Matplotlib - LaTeX Text Formatting in Annotations

Quiz

What is Text formatting in LaTex?

In LaTeX text formatting in annotations within figures, graphs or plots such as those created. Matplotlib library can be accomplished using a subset of LaTeX commands within the annotation text. Annotations help add explanatory labels, descriptions or notes to elements within a graph.

When working with tools like Matplotlib that support LaTeX for text rendering in annotations we can use a subset of LaTeX commands to format the text within these annotations. This allows for the incorporation of styled text, mathematical expressions and special formatting within annotations.

LaTeX Formatting in Annotations

The below are the LaTex formatting in Annotations. Lets see them one by one.

Mathematical Expressions: The mathematical expressions are given as fractions, Greek letters, superscripts and subscripts using LaTeX math mode.

_Source excerpt_:
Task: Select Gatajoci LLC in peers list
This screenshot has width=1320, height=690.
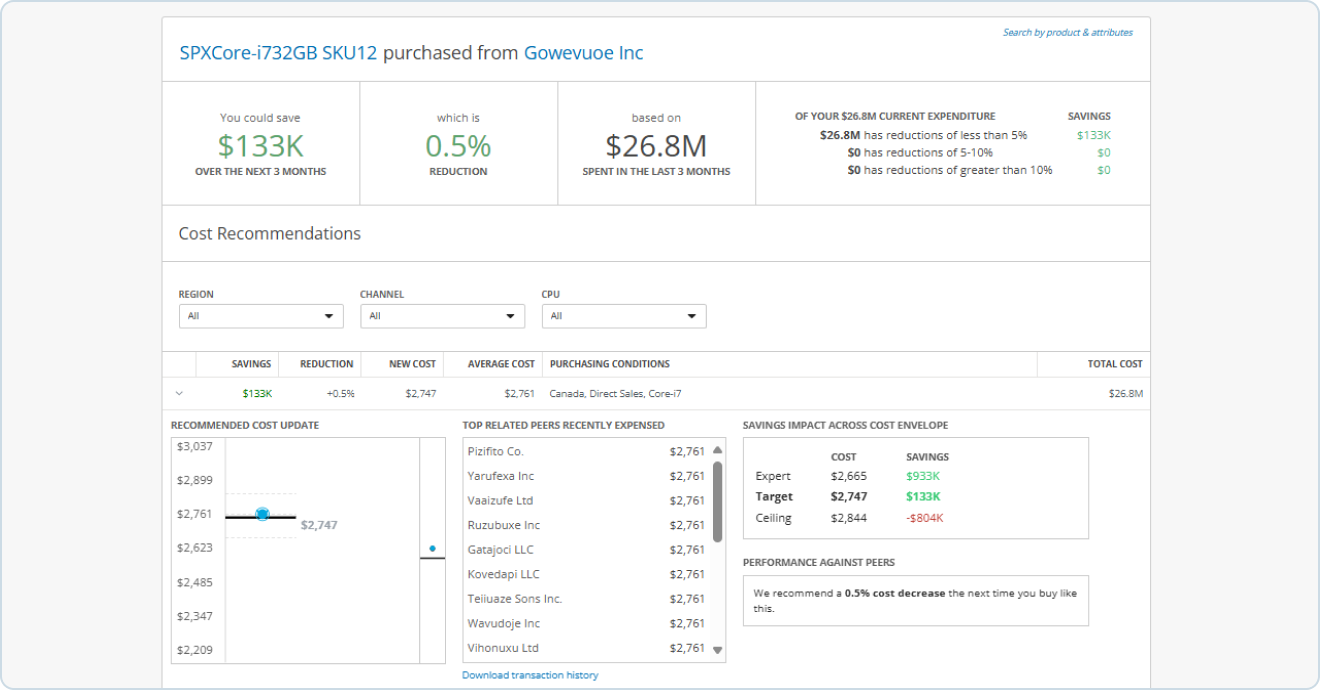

_Exercise task_:
Can you output, word for word, the passage of the Matplotlib LaTeX annotation text above that opens with the words containing "In LaTeX text" and closes with "within a graph."?

_Response_:
In LaTeX text formatting in annotations within figures, graphs or plots such as those created. Matplotlib library can be accomplished using a subset of LaTeX commands within the annotation text. Annotations help add explanatory labels, descriptions or notes to elements within a graph.